Detection of a system of microsomal monooxygenases in a malaria parasite of rodents, Plasmodium berghei

• Published in: Biochemistry (Easton) Vol. 52; no. 3; pp. 327 - 331
• Main Authors: Chekhonadskikh, T V, Polyakova, N E, Pankova, T G, Salganik, R I
• Format: Journal Article
• Language: English
• Published: 01.01.1987
• Subjects: Plasmodium berghei
• ISSN: 0006-2960

Microsomes were isolated from cells of the malaria parasite of Plasmodium berghei . The spectral characteristics of the microsome preparations indicate the presence of cytochromes b sub(5)and P-420 in P. berghei) microsomes.

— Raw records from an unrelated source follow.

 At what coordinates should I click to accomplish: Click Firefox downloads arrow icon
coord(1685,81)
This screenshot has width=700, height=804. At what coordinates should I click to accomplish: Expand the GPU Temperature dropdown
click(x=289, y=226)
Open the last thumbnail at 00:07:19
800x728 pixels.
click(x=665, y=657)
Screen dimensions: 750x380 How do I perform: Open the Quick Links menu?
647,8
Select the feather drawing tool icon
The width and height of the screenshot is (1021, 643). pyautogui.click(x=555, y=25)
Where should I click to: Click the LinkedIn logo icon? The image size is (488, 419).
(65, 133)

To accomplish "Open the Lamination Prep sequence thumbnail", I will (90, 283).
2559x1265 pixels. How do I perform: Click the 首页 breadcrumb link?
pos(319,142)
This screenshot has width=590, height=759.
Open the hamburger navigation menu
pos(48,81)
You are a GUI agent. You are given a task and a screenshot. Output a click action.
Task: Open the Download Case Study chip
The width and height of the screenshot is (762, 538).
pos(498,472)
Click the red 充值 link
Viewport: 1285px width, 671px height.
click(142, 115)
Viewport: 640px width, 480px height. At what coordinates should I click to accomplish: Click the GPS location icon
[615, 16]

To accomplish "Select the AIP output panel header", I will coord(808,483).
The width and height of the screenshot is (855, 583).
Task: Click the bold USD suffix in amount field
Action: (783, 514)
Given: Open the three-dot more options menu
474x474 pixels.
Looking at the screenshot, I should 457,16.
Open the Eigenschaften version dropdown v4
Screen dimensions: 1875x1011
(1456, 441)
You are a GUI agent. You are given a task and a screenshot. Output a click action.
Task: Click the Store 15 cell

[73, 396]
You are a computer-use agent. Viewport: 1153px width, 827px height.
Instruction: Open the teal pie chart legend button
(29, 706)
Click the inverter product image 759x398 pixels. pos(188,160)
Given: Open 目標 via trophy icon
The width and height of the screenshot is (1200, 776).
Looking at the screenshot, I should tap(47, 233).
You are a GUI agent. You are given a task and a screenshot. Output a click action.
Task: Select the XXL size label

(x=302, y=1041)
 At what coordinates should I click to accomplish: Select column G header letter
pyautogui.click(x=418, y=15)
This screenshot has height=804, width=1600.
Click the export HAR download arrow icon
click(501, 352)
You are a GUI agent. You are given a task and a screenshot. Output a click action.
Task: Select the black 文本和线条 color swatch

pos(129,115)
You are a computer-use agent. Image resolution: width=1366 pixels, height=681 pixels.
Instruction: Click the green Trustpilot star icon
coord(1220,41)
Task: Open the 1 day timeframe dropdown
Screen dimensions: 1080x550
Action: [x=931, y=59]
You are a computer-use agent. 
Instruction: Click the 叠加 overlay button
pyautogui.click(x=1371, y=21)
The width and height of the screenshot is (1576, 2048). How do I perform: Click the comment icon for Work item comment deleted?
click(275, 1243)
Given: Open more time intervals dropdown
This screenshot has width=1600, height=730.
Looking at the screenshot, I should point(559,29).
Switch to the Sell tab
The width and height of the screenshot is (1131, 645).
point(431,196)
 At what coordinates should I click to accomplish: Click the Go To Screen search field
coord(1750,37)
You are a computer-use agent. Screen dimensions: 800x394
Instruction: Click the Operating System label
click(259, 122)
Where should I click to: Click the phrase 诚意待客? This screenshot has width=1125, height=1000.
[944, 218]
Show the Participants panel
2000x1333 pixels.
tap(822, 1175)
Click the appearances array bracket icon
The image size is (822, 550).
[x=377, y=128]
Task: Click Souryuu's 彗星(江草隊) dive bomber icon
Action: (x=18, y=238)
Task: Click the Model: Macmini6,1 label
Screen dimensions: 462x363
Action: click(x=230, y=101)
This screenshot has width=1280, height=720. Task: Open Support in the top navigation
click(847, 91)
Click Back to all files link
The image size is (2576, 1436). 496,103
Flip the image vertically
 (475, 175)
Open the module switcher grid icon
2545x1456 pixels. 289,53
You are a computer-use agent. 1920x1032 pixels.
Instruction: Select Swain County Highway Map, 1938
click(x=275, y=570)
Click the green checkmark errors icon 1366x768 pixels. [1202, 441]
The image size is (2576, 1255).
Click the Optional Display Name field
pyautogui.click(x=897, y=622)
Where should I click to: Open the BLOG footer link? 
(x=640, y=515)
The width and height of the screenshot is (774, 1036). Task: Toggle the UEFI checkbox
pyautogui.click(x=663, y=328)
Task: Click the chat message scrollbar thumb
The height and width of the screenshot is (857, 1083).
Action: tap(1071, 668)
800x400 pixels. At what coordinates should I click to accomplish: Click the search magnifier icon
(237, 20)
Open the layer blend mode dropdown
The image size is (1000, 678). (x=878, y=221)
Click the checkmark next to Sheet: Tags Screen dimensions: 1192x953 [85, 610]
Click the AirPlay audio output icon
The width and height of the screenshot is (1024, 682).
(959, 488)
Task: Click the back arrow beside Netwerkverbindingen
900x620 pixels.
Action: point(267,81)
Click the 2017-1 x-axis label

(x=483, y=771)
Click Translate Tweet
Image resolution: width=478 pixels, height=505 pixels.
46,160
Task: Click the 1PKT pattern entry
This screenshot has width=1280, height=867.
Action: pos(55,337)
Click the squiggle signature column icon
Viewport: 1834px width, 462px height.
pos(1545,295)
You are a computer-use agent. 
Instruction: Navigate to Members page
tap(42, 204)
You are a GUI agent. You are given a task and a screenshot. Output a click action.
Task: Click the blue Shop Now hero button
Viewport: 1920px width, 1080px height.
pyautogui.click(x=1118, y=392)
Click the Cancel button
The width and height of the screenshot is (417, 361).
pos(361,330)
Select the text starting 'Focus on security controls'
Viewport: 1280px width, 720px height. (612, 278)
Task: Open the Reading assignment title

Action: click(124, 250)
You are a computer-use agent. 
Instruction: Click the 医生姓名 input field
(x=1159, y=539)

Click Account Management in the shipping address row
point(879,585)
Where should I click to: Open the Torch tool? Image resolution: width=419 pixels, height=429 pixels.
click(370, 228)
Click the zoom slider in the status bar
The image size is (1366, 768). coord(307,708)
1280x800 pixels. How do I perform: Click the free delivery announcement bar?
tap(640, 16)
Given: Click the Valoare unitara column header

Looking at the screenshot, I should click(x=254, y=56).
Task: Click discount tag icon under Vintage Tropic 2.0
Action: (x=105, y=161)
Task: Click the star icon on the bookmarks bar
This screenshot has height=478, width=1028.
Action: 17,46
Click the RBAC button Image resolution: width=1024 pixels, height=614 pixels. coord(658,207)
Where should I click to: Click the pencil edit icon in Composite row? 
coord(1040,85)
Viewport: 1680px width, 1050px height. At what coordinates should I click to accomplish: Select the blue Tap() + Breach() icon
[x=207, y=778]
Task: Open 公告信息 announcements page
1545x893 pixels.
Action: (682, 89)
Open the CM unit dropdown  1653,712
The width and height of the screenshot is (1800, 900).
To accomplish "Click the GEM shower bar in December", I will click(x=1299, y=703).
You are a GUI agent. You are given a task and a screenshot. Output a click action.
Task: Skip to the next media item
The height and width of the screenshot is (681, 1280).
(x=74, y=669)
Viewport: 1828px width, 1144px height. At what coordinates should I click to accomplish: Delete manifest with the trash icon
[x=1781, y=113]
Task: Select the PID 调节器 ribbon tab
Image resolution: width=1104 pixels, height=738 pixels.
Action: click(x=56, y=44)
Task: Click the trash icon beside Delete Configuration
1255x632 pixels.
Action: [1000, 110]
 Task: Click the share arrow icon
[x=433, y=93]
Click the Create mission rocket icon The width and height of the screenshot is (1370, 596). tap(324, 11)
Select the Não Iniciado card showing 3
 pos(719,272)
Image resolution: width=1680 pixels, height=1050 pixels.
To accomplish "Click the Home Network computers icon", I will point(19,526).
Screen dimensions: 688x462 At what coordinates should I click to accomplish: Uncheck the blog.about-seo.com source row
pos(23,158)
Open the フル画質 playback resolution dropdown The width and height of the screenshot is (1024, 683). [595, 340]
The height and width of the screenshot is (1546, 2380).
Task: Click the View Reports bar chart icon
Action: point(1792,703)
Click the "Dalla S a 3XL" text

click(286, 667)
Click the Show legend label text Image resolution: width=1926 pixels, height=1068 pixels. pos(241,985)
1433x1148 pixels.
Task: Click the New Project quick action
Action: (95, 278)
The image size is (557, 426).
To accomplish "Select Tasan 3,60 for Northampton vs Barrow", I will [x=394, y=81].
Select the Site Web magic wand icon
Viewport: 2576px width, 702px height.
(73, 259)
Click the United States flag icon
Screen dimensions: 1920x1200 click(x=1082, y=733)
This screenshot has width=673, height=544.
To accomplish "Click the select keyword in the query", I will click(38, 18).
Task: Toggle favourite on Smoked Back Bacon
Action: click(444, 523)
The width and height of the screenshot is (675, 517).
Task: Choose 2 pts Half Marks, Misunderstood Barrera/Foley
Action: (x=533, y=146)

In the electrophoretic separation of microsome proteins of P. berghei , proteins were detected, corresponding in molecular weight to NADPH-cytochrome c reductase, cytochrome P-450, and epoxide hydratase. The activity of NADPH-cytochrome c reductase and benzpyrene hydroxylase was determined. The spectral characteristics, results of electrophoresis of microsomal proteins, and enzymatic activities indicate the presence of a P-450-containing system of monooxygenases in the plasmodium. The relationship of the activity of this system to the resistance of the plasmodium to the antimalarial drug chloroquine is discussed.